/ 16 February 2018

Only stagnant pools remain after the Zunami

Jacob Zuma once seemed invincible
Jacob Zuma once seemed invincible

Former president Jacob Zuma’s rambling monologue on the SABC on Wednesday afternoon wasn’t just an arrogant, delusional act of defiance in the face of the ANC’s national executive committee (NEC) instruction to step down as head of state.

It was his final act of working outside the structures of the governing party, and of the state, and of using the resources that his deployment to government had enabled him to pursue his own agenda, often to the detriment of both. It was behaviour that over his decade in power had become pathological.

Hours before Zuma finally acquiesced to his party’s demands and resigned, his appearance on the national broadcaster was the instinctive act of a man who found himself in a corner. When he eventually did go public, it was outside of government and party information systems.

By threatening the ANC with the consequences of its “rush” to get rid of him, he was again reaching out to the parallel world and shadow structures that he has long nurtured, even before he took control of the party presidency in 2007 — the “Big Men” of the Southern African Development Community and African Union, his “friends” in Brics (Brazil, Russia, India, China, South Africa), businesspeople and everyman who he believed supported him and his cohort of spies and police officials working in the shadows.

Zuma claimed he was disagreeing with and not defying the ANC and its parliamentary caucus, which, on Wednesday morning, had announced its intention to back the Economic Freedom Fighters’ (EFF) motion of no-confidence should he not resign by the end of the day.

When he did resign a little over an hour before midnight, he again reiterated his disagreement with the ANC’s decision — and even at the end, he still had regarded himself, and not the ANC, as the “centre”.

Often at the rallies that preceded the ANC’s 2007 elective conference in Polokwane, Zuma presented himself to crowds as the custodian of the party’s values and traditions. And, on St Valentine’s Day in 2018, he saw himself, if not as the embodiment of the ANC, then certainly someone above it.

In the days before his resignation, Zuma was playing the last cards of a hand he had dealt himself in 2005, when he was arrested and charged with corruption and money-laundering in connection with the R1.38-million in bribes he had received from Nkobi Holding boss Schabir Shaik. Shaik was jailed for the payments made to Zuma for a series of interventions on his behalf while Zuma was KwaZulu-Natal economic affairs MEC. Zuma was a close comrade of Shaik’s activist brothers.

**To-do item A**
Answer these questions using the article on Jacob Zuma's resignation:
(i) In what year did Zuma take control of the ANC party presidency?
(ii) By when did the ANC's parliamentary caucus say he must resign before it would back the EFF's motion of no-confidence?
(iii) What amount in bribes does the article say Zuma received from Schabir Shaik?
**To-do item B**
Carry on the article on Jacob Zuma's resignation from its final sentence.

**Stored data entries**
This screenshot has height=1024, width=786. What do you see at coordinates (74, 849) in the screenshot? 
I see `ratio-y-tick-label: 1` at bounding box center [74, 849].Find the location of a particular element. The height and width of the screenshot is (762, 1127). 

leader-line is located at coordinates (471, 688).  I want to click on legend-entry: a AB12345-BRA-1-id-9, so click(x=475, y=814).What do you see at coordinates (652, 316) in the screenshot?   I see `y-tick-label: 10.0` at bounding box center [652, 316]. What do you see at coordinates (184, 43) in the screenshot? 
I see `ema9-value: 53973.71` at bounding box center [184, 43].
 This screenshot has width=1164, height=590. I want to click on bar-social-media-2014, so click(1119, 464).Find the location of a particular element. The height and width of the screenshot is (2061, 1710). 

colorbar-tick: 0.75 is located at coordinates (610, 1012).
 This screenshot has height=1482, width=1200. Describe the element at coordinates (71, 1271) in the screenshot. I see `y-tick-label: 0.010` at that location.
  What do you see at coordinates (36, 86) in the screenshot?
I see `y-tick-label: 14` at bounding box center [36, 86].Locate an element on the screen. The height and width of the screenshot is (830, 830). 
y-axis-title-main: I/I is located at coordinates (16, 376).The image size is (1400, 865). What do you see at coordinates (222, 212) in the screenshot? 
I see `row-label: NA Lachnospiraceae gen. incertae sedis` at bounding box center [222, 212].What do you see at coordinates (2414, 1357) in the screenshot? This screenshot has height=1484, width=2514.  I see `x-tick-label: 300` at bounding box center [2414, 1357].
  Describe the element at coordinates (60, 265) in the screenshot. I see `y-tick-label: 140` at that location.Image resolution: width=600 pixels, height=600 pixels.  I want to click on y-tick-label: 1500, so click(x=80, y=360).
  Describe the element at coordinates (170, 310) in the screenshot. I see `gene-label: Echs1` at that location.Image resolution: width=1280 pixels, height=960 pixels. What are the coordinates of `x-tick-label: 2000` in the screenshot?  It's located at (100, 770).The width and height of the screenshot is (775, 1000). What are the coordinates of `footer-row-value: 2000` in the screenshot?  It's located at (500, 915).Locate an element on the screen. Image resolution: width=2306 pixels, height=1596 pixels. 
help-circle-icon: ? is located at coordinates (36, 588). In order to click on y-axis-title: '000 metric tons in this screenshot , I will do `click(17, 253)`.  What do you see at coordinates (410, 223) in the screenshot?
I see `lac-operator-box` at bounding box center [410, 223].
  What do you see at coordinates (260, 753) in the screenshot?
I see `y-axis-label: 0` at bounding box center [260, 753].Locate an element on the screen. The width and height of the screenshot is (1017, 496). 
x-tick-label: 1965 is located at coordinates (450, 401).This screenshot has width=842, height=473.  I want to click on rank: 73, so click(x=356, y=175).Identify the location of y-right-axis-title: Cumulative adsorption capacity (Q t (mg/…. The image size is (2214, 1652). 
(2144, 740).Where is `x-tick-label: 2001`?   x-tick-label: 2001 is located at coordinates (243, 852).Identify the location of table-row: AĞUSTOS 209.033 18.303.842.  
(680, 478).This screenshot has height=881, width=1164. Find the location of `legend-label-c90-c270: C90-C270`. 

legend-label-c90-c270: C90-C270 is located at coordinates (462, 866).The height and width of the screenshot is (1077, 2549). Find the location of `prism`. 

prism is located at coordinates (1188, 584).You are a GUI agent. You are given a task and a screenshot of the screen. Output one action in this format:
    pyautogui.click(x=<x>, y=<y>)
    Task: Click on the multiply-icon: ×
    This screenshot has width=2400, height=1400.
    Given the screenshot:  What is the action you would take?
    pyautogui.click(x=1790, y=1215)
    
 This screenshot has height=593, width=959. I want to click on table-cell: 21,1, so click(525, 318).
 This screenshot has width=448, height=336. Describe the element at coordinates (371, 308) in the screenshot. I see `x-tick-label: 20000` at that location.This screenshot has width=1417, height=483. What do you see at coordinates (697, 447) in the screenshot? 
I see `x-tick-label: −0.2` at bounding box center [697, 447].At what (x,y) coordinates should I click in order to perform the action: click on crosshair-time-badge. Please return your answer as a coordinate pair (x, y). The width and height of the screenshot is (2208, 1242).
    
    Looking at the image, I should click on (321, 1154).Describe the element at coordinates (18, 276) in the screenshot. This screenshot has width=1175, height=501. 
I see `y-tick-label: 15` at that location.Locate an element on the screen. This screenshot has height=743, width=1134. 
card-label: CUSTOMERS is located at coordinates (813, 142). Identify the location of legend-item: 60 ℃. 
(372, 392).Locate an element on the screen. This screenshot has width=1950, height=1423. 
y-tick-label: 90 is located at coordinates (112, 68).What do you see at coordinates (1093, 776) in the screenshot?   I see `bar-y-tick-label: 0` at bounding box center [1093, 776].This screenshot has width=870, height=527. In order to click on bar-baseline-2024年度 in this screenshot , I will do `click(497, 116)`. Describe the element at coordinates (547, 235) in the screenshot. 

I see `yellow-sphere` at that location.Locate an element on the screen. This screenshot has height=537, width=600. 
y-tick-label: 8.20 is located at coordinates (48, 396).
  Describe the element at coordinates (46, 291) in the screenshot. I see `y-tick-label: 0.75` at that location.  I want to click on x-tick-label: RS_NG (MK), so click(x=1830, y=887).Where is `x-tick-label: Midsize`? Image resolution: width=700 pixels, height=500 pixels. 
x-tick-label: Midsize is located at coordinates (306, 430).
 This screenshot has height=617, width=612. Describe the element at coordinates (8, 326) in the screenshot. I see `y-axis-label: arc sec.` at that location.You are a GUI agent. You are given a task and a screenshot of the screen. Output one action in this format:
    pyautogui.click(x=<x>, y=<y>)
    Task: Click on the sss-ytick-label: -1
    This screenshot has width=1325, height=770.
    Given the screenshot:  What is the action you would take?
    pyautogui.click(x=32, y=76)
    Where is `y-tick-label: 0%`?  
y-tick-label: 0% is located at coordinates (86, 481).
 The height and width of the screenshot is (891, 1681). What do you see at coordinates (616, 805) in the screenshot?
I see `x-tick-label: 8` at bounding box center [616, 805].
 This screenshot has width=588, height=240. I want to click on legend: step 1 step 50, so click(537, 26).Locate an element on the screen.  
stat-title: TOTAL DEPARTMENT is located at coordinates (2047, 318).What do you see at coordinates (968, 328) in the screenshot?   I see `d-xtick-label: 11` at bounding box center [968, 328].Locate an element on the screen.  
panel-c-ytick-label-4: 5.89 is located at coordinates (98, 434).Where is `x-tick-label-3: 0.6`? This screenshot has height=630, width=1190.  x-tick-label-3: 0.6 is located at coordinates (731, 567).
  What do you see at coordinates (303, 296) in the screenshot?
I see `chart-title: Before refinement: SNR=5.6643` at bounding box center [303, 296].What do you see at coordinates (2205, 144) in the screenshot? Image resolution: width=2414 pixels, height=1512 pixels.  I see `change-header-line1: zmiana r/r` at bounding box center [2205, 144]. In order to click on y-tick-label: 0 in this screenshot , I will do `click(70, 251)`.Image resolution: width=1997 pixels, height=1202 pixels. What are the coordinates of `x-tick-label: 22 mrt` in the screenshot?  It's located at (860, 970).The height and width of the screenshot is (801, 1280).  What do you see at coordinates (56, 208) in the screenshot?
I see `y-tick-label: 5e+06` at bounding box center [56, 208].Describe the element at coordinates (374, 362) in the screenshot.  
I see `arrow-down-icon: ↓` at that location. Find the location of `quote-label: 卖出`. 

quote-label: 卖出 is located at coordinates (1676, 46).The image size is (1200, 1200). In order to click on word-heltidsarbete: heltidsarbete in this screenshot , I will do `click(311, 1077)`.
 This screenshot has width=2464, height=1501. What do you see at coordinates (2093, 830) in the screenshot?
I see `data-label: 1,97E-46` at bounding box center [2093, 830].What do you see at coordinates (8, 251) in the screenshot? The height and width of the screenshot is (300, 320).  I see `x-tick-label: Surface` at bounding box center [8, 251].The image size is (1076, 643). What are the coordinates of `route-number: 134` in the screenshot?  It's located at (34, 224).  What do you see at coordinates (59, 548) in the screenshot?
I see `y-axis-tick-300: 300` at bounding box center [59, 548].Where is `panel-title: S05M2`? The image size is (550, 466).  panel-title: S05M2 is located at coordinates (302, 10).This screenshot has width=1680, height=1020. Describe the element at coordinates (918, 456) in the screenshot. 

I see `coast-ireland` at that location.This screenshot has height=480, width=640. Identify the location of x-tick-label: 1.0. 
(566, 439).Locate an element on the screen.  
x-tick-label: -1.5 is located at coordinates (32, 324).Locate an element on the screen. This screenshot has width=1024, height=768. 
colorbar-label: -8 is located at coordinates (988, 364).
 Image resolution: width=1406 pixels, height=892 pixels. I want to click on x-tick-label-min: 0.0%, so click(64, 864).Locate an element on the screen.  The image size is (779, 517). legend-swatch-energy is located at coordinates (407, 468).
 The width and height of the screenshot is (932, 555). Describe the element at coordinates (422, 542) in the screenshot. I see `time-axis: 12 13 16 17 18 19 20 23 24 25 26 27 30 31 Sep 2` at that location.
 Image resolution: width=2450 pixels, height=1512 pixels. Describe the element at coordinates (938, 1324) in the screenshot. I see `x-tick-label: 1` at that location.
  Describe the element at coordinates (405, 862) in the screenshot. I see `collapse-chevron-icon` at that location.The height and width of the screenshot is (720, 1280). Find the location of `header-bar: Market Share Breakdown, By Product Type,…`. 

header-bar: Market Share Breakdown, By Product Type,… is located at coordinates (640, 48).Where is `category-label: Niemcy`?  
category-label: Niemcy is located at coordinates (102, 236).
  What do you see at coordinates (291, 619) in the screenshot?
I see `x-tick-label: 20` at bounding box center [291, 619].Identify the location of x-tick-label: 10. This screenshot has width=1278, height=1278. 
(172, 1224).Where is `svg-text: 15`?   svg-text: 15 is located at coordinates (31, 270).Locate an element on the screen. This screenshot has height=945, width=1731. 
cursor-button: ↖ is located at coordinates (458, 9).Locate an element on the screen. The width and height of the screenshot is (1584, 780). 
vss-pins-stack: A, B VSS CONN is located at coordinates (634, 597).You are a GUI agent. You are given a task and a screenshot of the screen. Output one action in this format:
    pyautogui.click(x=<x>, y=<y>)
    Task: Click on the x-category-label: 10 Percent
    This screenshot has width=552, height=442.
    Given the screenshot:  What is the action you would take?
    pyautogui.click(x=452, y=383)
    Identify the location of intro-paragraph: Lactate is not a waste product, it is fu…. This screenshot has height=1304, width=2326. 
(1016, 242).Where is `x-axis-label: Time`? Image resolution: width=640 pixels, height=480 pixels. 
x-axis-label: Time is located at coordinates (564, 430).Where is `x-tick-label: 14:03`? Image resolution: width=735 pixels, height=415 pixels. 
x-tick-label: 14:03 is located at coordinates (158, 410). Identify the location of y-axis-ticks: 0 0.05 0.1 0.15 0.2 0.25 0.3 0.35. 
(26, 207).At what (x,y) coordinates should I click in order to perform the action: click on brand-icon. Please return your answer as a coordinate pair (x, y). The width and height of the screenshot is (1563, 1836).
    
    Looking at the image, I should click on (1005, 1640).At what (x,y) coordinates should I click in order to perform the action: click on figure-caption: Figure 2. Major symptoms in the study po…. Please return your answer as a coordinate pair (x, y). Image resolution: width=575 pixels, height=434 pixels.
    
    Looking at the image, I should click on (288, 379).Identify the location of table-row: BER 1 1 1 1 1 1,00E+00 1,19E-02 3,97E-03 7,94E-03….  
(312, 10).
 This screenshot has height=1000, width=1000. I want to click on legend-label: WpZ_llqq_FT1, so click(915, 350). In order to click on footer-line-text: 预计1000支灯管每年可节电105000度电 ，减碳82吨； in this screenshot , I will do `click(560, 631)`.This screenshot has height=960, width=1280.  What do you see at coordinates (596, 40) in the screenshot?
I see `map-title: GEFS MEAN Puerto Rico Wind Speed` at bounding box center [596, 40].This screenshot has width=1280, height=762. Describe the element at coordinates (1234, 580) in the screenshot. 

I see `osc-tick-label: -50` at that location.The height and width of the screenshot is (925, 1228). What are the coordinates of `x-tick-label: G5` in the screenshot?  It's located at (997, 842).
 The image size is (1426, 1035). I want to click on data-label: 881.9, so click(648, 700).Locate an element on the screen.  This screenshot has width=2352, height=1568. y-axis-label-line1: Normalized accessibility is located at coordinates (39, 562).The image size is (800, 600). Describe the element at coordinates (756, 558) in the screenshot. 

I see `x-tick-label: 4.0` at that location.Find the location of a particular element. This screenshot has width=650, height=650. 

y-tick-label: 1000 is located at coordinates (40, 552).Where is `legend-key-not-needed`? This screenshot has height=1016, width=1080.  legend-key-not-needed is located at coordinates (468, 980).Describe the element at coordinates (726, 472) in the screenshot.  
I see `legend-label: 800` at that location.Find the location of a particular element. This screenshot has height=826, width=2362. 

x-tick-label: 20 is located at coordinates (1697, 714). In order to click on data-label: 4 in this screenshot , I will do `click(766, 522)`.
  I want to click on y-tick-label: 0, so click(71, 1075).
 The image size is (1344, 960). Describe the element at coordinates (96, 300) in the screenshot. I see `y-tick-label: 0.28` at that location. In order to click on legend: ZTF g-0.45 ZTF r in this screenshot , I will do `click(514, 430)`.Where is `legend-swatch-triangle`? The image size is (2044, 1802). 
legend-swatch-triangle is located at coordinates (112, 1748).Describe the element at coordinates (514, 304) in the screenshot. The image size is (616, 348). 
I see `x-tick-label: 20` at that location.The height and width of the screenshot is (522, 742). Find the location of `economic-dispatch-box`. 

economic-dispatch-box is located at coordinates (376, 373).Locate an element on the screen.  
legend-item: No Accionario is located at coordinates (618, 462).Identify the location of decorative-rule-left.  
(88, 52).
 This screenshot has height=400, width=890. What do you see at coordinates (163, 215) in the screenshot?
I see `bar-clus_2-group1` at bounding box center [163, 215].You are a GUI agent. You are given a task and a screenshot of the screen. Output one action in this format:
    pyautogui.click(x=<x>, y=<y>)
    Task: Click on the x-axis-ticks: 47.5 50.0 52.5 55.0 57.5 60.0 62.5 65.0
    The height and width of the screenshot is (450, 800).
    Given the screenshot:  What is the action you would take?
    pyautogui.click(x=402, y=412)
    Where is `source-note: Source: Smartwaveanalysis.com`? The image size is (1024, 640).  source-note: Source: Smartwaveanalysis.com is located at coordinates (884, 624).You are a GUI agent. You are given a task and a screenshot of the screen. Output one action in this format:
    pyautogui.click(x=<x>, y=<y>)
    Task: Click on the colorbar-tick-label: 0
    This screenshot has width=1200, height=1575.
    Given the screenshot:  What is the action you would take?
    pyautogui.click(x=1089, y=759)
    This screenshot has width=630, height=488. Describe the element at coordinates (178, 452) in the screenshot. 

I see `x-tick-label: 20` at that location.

**Answer area A**
(i) 2007
(ii) By the end of the day on Wednesday
(iii) R1.38-million

**Answer area B**
The crude access-for-cash deal between Zuma and Shaik was the primitive forerunner of the elaborate network of state capture created by Zuma and the Gupta family, which former public protector Thuli Madonsela would expose in her State of Capture report.

[Jacob Zuma once seemed invincible, even in the turbulent years that saw him being fired as deputy president by Thabo Mbeki after Schabir Shaik’s conviction in 2005 (above) (Alexander Joe/Reuters) and acquitted on rape charges in 2006 (below) (Mike Hutchings/Reuters)]

By the end of Zuma’s venal years in Mahlamba Ndlopfu, his official residence in Pretoria, this was the most explicit example of an alternate state created by a president. The Gupta brothers cast for prospective Cabinet ministers, profited rapaciously from the state and diverted development funds for an ostentatious wedding.

When Zuma was fired as deputy president by Thabo Mbeki in 2005, he reached out to his supporters in and outside of the ANC. Court appearances were turned into what was to become a campaign for the ANC presidency. Relationships with the “coalition of the wounded” in the tripartite alliance, traditional leaders and the business community were exploited to build the “Zunami” of support that was to sweep him into office. Organisations like the Friends of Jacob Zuma Trust sprung up as business and political friends raised funds for his defence and platforms from which to fight for his political survival. He hogged the main billing at every ANC event he could.

They expected payback.

At the time, the ANC’s internecine war between personalities and over policies was causing comrades to attack each other. In 2007, then ANC chairperson Mosiuoa Lekota told the Mail & Guardian the warring Zuma and Mbeki had once been as close as “tongue and saliva”. But they were fighting, and were using the state security apparatus and the National Prosecuting Authority.

ANC leaders in KwaZulu-Natal embarrassed their president, Mbeki, by organising two mass walkouts at stadium events he was addressing. The elite crime-fighting Scorpions were stinging Zuma with their investigations. It was a precarious time and Zuma’s gamble on becoming president would have appeared strategic, a final, desperate, cast of the dice.

But, occupying Tuynhuis in 2009 did not mean Zuma was free. It only gave free reign to the instincts that he had used all his life to survive — or feed his more voracious appetites. These instincts may have led to the gradual realisation that, to endure, he had to destroy what was around him — that which could hold him accountable: the ANC, the various arms of government, the criminal justice system, the institutions that ensured the checks and balances of South Africa’s democracy and those who protected the country. All these needed to be arranged, or broken, for his survival.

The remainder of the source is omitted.